EXERCÍCIOS A FAZER:
A: Com base no trecho do texto, responda:
(i) Qual, segundo o trecho, nunca foi a intenção do Criador?
(ii) De que tipo de flores cercamos a morte?
(iii) O que havia no paraíso, de acordo com o último parágrafo?
B: Escreva a continuação do trecho do texto sobre nascimento e paraíso, começando logo após a última frase apresentada.

TRECHO DO TEXTO:
━━━

Da maçã



Por Maria Lucia Solla


Ouça ‘De Maçã’ na voz e sonorizado pela autora

A intenção do Criador nunca foi nos deixar viver no paraíso. Passado o período de gestação, era preciso que saíssemos de lá. Era preciso continuar; nascer para uma nova vida.

E nascer dói; assusta. Parto não é coisa bonita e leve, e nós o cercamos de flores alegres. A morte é irmã gêmea do nascimento, e nós a cercamos de flores tristes. E porquê? Por que ela é para nós mais um nascimento, e sabemos que nascer dói; a cada dia, a cada hora, na mesma vida; que dizer de nascer para uma vida desconhecida.

Na mulher, o parto dói; para cada uma na sua medida, mas que dói, dói. A mãe sofre, o bebê sofre; choram e gritam da dor física, da dor da alegria e da dor do medo. Tudo misturado. Ela expulsa, de dentro dela, o ser de quem foi hospedeira, e a quem vai chamar de filho. Saímos do útero materno, todos nós, sem distinção, do mesmo jeito, chame ele Paraíso, Maria, Rita ou Joana. Somos expulsos do lugar conhecido, seja ele confortável ou não, para o desconhecido; para o desafio.

Todos nós, descendentes do primeiro homem e da primeira mulher, filhos de Deus e da Deusa, fomos expulsos do útero dela, do paraíso, onde havia fartura, beleza, harmonia, amor, para um lugar que insistimos em transformar num vale de lágrimas, na terra do sofrimento, em desarmonia, em desamor.

━━━

CONJUNTO DE DADOS:
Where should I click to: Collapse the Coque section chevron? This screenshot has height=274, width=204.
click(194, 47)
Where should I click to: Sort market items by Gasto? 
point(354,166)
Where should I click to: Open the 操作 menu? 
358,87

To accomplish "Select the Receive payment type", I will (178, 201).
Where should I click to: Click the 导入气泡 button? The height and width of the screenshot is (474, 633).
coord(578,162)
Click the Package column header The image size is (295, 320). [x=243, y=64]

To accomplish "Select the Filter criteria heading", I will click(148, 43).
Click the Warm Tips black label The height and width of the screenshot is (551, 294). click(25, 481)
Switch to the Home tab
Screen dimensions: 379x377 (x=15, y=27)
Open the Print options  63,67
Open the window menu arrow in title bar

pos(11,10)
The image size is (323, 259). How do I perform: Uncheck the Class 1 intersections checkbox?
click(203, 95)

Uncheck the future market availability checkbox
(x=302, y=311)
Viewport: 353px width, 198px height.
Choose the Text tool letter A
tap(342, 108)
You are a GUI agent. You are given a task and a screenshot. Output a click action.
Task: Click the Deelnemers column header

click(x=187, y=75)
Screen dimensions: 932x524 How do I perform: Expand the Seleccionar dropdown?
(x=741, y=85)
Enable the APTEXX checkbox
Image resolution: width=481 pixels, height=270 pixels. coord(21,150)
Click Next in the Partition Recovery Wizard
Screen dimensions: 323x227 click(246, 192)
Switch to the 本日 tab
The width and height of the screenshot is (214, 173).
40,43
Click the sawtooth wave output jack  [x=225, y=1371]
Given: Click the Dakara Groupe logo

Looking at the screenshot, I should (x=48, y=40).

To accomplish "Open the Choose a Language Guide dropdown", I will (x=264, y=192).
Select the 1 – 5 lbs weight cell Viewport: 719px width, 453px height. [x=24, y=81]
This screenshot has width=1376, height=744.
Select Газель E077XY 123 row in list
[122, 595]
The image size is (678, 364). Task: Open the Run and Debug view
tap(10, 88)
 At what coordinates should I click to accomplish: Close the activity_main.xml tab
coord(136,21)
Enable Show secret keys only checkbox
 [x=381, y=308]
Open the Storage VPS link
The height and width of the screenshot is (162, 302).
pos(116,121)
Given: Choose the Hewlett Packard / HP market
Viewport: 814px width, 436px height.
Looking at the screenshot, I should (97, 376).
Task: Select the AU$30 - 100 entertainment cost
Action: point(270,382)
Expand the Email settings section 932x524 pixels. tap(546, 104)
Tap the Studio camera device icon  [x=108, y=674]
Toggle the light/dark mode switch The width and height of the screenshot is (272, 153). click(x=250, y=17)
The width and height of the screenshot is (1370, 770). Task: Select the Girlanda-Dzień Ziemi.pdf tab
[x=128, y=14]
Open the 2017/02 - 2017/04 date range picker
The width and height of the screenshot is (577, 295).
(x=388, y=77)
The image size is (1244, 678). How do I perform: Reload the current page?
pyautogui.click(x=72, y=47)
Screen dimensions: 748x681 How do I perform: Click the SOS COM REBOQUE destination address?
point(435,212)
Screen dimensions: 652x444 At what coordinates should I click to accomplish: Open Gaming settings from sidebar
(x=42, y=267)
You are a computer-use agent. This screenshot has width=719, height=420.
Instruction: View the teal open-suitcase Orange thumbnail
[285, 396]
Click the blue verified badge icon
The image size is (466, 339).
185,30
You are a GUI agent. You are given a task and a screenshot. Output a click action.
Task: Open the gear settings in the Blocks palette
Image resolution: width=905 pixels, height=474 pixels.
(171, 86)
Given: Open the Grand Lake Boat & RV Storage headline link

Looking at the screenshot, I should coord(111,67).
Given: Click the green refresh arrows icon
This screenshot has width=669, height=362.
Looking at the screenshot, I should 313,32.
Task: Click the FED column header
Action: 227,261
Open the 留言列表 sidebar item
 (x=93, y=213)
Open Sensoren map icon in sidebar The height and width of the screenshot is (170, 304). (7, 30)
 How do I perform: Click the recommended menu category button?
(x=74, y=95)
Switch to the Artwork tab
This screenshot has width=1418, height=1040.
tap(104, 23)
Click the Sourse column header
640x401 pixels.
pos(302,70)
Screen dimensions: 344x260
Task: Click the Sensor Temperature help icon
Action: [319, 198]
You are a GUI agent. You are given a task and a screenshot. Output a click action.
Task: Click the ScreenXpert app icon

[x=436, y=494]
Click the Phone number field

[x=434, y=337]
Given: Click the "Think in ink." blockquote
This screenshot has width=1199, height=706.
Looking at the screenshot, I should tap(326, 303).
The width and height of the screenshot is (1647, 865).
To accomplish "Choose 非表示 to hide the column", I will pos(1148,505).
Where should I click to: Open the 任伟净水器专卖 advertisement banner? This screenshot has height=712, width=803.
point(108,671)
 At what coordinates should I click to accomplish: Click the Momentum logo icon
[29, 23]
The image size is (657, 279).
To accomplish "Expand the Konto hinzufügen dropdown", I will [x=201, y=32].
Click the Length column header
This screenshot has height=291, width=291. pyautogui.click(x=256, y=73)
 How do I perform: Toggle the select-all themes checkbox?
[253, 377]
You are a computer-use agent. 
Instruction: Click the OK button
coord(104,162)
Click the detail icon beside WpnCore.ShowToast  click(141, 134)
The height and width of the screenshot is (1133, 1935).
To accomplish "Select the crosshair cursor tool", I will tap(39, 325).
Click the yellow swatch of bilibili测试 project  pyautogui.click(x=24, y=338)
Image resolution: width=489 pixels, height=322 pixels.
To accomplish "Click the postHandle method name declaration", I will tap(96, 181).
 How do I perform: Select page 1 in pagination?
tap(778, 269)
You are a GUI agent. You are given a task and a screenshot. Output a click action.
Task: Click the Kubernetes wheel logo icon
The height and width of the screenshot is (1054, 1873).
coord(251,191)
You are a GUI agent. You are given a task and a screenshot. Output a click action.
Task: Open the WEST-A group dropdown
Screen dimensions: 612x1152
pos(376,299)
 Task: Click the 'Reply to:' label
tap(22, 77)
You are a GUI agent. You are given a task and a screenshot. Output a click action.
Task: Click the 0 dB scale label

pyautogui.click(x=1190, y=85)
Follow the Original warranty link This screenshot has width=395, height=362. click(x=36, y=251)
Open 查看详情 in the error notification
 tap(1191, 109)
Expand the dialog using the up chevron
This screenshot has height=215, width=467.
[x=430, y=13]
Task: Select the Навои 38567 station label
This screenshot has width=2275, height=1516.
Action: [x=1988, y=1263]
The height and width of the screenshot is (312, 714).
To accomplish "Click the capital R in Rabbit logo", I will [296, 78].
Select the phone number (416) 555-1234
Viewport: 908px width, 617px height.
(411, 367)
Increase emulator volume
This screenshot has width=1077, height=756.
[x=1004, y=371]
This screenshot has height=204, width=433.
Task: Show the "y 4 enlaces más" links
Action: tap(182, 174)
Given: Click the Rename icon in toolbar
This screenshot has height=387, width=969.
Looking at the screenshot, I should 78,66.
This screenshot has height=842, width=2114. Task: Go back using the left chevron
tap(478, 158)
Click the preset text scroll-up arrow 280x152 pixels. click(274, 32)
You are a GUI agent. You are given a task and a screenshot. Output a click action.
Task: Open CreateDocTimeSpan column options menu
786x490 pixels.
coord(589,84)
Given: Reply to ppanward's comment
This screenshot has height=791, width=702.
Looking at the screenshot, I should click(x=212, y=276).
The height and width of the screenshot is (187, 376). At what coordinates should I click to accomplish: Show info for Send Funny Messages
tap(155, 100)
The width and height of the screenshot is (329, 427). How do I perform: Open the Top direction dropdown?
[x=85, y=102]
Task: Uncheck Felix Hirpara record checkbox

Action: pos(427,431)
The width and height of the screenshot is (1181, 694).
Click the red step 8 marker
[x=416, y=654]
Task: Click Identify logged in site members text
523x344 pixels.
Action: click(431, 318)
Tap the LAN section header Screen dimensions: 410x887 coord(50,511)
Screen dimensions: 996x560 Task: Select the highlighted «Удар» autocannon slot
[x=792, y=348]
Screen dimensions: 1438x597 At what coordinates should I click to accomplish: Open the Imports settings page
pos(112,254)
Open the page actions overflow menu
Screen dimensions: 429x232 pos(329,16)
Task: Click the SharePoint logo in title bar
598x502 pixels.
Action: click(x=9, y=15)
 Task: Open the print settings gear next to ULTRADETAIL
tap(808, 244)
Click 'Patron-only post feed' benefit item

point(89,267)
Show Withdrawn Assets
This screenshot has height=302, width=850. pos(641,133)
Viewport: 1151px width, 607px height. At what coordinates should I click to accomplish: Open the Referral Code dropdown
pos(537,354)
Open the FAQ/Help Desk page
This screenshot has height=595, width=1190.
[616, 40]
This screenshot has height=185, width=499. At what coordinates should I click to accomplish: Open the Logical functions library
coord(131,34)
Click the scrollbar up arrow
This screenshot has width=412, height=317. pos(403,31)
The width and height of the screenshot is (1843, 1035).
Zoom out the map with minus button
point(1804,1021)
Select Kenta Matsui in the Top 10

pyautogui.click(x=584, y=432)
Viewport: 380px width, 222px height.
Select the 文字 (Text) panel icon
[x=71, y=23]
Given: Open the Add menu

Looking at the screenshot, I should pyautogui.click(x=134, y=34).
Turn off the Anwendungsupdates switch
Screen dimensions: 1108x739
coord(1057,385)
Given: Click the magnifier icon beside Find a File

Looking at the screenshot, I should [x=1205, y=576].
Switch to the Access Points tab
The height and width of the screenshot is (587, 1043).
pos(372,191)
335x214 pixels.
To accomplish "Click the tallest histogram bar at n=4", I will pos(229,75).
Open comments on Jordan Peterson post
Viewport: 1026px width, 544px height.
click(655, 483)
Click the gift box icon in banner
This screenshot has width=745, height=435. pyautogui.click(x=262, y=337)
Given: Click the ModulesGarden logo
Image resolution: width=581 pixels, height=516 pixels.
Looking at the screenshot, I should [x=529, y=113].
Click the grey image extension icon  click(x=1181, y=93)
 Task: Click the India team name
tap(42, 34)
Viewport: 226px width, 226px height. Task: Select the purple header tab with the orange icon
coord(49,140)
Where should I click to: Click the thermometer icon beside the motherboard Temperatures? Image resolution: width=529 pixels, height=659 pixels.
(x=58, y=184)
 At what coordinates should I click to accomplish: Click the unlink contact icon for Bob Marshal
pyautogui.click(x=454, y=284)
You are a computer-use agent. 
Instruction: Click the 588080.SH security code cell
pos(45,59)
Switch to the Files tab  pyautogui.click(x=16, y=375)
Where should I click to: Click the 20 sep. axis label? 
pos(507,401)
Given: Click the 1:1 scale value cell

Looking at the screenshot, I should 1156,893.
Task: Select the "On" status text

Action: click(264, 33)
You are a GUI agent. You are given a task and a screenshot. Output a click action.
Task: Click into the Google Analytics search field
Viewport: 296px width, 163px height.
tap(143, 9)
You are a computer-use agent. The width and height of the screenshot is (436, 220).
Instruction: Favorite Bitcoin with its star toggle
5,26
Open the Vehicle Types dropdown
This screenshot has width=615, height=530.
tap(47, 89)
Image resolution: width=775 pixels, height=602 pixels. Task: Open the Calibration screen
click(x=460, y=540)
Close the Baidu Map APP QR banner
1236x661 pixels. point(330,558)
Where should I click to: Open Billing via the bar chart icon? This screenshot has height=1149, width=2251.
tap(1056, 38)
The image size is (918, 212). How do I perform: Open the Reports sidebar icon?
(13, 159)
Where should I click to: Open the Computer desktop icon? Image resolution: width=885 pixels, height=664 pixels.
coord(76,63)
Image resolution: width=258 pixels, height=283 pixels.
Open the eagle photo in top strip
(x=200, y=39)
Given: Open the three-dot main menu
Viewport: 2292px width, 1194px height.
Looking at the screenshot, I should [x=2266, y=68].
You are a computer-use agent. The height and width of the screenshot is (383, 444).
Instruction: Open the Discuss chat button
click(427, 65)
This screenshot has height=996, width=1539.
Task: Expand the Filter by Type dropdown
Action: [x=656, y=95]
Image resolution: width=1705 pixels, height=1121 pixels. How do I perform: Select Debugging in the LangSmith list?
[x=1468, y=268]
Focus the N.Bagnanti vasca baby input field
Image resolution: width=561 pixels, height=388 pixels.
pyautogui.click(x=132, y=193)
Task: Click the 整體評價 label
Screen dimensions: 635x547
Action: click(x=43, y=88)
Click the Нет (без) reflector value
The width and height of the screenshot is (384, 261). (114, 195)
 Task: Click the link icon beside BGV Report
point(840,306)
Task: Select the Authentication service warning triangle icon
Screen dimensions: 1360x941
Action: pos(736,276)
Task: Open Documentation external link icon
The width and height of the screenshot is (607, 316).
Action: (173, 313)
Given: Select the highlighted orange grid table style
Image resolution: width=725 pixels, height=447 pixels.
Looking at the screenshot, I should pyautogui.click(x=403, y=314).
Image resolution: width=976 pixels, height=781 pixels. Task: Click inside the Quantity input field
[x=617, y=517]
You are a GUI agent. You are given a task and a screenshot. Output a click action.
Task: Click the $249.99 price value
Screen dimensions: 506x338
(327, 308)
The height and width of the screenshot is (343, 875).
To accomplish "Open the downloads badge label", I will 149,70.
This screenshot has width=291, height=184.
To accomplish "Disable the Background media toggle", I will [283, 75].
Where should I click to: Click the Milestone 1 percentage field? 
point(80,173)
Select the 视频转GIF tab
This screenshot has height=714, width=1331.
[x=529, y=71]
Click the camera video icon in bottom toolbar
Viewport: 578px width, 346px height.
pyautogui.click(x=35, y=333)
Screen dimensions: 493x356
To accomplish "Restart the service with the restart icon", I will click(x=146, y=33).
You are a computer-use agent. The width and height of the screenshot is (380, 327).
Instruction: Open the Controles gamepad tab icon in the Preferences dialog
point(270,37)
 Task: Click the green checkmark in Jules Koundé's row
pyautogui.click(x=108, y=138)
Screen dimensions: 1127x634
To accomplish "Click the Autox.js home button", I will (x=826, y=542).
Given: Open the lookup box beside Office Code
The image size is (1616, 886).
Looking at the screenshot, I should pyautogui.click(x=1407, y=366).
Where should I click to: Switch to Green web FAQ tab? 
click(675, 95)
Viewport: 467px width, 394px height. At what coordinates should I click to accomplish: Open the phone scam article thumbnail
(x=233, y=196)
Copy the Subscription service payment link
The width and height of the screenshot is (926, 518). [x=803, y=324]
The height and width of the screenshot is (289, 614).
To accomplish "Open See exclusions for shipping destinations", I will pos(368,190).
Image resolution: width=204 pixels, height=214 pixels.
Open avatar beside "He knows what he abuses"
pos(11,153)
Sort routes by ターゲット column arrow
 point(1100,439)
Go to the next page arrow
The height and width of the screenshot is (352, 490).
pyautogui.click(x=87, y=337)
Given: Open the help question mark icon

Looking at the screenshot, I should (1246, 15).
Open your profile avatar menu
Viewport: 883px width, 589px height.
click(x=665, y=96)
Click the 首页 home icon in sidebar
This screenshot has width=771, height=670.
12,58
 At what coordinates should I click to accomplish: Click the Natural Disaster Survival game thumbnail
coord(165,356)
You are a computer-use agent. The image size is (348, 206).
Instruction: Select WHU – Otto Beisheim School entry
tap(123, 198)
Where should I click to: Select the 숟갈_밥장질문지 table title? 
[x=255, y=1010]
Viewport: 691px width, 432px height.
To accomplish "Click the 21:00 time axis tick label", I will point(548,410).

━━━

RESPOSTAS POR EXERCÍCIO:
A:
(i) A intenção do Criador nunca foi nos deixar viver no paraíso.
(ii) Cercamos a morte de flores tristes.
(iii) No paraíso havia fartura, beleza, harmonia e amor.

B:
Mas voltando ao Criador e ao fluir da Criação, no início da nossa raça humana, com apenas dois exemplares prontos, ele sabia muito bem que era só proibir alguma coisa que o casal, iria correndo atrás, e não deu outra. Foi ele decretar a proibição do fruto do conhecimento que a gente caiu.

Demos a primeira mordida e nascemos para a vida do conhecimento e da experiência. Logo na estreia, experimentamos o que é covardia; a cobra levou parte da culpa, e o resto ficou para a mulher, considerada fraca, volúvel, traiçoeira. Certo que o mundo está cheia delas, mas prova-se hoje que o privilégio logo logo se estendeu a eles também. E nós, até hoje não entendemos o que aconteceu, e ainda nos servimos do conhecimento, da experiência, ressabiados, achando tudo errado, feio, meia-boca; achando que é pecado. Não é. Foram o Pai e Mãe que nos arrancaram da zona de conforto, da fase que já dominávamos, com uma ajudinha da cobra, que não por acaso a gente odeia.

O final da história é que a gente entrou pelo canal vaginal da Vida e caiu na real. E o fato é que continuamos de quatro no chão, batendo pés e mãos, xilicando, nos considerando sempre – que porre! – vítimas de tudo e de todos, criando caos à volta, a cada ataque de birra.

Tenho vergonha! e você?
Pense nisso, ou não, e até a semana que vem.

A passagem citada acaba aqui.